[Adapted from a review originally appearing in On The Town magazine on January 21, 1997]
Evaluating singer-songwriters is a lot like taking one of those dating-website personality compatibility tests (other than the high cheesiness factor of the latter, of course). The music scene's James Taylors and Mary Chapin Carpenters and various wannabes of either gender tend to bare their souls to the listener in all-too-human (and often endearing) ways, in a plea for some kind of acceptance or affirmation of their perspective. This dynamic makes for strong reactions—generally either you find the artist's exposed inner self so compelling and interesting that you'd love to spend a week just talking with them, or the personality tics they put on display make you wonder what the melting temperature of a CD is, anyway.
Shawn Colvin makes it into the former category in my book with A Few Small Repairs, her fourth album. Taking a few cues from friend Carpenter and contemporary Sheryl Crow, Colvin explores both deeper inside herself and farther across the musical spectrum with this smart, challenging piece of work. In collaboration with producer/co-songwriter/multi-instrumentalist John Leventhal (probably best known for his work with Michelle Branch, Marc Cohn and Rodney Crowell), her music here for the most part takes on a rougher, rootsier sound (I hear both Lonesome Jubilee-era Mellencamp and White Album-era Beatles) even as her lyrics grow both more complex and tougher around the edges.
A couple of favorites, "Sunny Came Home" and "Suicide Alley," feature strong melodies under Colvin's alternately wispy and gritty voice as she tosses out memorable lines narrating an escape from domestic nightmares (the former song) and a poetic plea for a friend's life (the latter). (Colvin and Leventhal ended up winning a Grammy for “Sunny Came Home,” which they co-wrote.)
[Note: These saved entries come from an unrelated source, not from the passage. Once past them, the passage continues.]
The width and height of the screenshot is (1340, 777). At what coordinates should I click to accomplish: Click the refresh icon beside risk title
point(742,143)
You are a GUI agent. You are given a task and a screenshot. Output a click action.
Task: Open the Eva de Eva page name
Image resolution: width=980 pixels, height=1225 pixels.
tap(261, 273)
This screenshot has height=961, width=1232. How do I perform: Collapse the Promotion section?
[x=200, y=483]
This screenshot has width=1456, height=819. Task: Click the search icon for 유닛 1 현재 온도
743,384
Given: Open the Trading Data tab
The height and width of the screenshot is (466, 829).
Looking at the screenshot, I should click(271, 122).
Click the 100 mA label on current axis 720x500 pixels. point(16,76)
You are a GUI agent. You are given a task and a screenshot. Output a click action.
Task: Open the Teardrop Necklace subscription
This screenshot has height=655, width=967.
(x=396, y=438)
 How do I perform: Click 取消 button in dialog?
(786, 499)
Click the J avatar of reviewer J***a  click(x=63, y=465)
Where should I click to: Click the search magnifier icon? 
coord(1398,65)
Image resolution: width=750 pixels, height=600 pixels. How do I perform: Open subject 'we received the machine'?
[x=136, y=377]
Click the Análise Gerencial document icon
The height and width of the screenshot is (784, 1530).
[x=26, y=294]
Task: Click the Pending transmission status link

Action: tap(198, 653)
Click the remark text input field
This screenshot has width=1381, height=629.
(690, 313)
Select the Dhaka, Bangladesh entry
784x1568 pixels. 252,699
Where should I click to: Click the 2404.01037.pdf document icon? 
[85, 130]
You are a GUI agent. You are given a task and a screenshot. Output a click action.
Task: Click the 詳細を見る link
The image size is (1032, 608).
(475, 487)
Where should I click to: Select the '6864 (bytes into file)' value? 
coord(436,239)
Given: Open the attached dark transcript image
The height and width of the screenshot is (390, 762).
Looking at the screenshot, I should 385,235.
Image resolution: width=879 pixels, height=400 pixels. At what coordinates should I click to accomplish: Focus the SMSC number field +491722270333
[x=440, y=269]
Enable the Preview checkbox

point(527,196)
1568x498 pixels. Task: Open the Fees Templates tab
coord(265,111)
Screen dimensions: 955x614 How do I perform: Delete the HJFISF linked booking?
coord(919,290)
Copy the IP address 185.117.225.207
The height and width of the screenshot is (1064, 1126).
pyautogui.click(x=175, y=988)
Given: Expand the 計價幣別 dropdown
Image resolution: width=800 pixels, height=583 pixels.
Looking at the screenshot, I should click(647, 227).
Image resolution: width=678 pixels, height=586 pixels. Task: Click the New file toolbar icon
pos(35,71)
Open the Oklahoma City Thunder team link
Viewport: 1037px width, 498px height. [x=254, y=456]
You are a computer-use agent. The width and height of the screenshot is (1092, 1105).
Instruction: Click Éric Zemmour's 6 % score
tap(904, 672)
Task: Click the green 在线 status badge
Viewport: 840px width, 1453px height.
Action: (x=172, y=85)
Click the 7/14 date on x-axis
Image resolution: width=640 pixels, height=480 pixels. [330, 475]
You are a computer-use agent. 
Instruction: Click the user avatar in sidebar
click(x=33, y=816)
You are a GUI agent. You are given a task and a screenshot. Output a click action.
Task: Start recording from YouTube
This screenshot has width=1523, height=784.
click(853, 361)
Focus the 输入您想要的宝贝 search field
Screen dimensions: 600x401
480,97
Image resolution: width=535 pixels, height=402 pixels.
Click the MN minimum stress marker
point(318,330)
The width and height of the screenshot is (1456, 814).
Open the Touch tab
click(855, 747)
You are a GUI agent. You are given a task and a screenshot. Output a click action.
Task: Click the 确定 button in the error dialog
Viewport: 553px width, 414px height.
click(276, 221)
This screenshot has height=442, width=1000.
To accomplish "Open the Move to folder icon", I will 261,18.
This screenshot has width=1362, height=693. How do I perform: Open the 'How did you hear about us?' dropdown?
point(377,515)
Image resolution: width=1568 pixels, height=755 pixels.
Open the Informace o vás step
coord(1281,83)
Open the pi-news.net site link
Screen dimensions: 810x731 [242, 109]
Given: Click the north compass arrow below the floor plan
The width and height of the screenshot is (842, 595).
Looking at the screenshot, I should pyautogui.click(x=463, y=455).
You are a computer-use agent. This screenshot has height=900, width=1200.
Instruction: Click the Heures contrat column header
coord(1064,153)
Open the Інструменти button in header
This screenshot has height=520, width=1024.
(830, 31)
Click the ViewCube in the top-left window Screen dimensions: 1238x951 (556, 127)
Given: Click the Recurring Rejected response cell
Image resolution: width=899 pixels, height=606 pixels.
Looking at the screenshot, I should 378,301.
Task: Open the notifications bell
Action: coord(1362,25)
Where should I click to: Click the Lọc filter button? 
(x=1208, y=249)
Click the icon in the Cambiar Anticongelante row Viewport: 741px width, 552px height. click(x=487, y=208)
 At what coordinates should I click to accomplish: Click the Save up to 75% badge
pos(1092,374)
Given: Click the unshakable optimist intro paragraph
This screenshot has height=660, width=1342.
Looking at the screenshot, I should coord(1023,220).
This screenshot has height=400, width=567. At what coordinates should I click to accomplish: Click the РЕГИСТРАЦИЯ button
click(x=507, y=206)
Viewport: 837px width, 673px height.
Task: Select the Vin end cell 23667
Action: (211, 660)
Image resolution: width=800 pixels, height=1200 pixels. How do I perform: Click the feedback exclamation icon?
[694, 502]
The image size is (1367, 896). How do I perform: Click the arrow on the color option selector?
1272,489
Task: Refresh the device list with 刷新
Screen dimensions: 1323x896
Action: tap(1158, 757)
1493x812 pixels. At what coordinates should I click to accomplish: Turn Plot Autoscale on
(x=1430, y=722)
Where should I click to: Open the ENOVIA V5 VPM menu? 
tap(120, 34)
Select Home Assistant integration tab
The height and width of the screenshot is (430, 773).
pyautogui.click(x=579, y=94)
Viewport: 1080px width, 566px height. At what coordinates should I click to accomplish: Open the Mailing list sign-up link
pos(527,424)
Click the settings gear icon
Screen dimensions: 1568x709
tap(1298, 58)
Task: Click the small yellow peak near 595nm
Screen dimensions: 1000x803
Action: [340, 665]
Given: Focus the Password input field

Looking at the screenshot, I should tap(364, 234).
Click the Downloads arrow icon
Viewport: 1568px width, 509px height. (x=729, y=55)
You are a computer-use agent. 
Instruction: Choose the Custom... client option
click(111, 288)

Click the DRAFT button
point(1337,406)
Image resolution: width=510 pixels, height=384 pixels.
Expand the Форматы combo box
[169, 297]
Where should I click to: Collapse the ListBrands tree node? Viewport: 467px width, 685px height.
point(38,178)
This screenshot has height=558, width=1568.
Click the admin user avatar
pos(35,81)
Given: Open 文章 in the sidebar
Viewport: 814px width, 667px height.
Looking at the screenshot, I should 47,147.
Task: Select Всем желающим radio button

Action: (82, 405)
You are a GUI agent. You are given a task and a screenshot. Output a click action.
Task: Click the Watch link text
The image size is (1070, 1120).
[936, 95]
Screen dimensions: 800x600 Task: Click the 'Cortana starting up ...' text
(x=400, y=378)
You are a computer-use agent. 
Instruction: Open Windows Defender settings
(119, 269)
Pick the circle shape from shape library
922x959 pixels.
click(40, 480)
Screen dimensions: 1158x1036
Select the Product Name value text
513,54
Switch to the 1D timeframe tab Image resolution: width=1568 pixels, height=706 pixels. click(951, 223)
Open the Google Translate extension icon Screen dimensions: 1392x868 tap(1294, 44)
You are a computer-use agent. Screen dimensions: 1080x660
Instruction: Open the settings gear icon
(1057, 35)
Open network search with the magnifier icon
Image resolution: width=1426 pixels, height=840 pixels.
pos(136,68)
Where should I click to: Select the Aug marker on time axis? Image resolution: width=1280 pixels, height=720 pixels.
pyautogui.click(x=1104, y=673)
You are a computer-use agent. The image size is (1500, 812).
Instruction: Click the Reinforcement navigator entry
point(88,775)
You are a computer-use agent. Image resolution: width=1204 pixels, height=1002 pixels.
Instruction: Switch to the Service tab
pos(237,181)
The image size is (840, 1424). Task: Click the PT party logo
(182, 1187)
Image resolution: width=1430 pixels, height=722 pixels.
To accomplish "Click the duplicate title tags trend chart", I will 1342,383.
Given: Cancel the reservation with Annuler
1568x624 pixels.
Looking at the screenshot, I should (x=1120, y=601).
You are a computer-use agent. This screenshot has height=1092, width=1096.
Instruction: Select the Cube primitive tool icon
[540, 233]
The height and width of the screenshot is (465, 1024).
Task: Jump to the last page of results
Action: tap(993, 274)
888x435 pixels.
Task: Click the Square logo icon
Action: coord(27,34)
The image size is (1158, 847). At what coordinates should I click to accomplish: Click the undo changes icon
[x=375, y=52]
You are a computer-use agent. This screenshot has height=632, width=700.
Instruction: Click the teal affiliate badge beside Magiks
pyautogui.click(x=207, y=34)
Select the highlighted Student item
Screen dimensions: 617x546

The languor Colvin projects in quiet songs like "Trouble" is released with stirring results on harder-edged numbers like "I Want It Back," while her pre-eminent confessional song, "If I Were Brave," strikes a deceptively pretty rhetorical blow for the single people we married parental types too often grace with our uninvited pity.
I don't know about trying a week just yet, but an hour with Shawn Colvin is in this case an hour well-spent.